Last March the Italian data protection authority (DPA) temporarily blocked OpenAI’s ChatGPT in Italy. The authority criticised OpenAI for not describing how it trains its algorithms and not offering users the possibility of deleting or correcting inaccurate data. Open AI has since made some modifications, and Italy has allowed use of the software again, but doubts remain.
OpenAI has stated the AI is trained using “information that is publicly available on the internet”. This means that the AI “crawls” the web to train the algorithm. Such activity is problematic under the European General Data Protection Regulation (GDPR), especially when it takes into account criminal activity.
For example, a malevolent actor could use ChatGPT to access a public blogpost of mine, where I write about LGBTQ+ unions, to create a database of LGBTQ+ individuals which could be up for sale to a reactionary government.
OpenAI also mentions another source: “information that we license from third parties”. It is not clear who such “third parties” are and how they collect data. GDPR prohibits the use of illegally formed databases.
The second issue concerns the rights of the data subject. The DPA demanded ChatGPT allow the removal and rectification of data, on request of the data subject. The company has made some changes, but has declared that it cannot guarantee the rectification of data due to technical reasons.

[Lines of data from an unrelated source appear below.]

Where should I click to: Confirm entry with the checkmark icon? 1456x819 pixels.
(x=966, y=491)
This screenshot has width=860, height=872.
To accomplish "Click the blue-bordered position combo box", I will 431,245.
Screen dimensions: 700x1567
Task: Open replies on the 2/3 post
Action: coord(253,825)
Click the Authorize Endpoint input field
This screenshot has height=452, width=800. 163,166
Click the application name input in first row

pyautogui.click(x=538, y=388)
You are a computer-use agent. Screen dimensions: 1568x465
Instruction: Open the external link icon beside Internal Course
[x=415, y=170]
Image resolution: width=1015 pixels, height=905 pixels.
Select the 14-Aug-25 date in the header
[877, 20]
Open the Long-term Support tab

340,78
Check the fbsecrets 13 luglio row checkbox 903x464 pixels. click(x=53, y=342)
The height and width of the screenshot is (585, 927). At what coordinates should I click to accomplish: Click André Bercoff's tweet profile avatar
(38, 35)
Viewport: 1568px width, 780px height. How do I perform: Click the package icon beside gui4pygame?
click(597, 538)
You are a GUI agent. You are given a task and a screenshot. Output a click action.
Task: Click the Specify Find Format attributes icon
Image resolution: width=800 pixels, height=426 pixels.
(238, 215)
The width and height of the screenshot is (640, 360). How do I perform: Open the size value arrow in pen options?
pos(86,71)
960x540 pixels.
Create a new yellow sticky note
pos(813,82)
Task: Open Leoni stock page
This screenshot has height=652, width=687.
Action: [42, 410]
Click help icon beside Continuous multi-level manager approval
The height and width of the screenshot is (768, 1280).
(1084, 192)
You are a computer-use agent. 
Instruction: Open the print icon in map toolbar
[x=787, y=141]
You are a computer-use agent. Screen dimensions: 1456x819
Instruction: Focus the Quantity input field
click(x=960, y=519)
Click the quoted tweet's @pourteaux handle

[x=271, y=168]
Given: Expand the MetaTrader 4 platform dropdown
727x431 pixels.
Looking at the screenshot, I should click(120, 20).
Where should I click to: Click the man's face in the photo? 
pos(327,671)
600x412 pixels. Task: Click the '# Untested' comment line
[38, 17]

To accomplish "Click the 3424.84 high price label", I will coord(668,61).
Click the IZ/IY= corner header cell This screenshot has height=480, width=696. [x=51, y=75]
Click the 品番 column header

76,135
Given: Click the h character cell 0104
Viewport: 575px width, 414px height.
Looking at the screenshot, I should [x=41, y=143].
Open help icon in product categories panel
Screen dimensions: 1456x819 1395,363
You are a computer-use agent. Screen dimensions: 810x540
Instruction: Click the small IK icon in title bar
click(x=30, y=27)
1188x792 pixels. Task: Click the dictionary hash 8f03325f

This is an issue that is not unique to ChatGPT as these technologies are increasingly being used in other areas, such as recruitment. For example, if you were applying for a job, a recruiter could stop your prospects of winning a position due to inaccurate information about you in an illegally created database.
These are some of the unanswered questions that require a clear position from national governments and European institutions.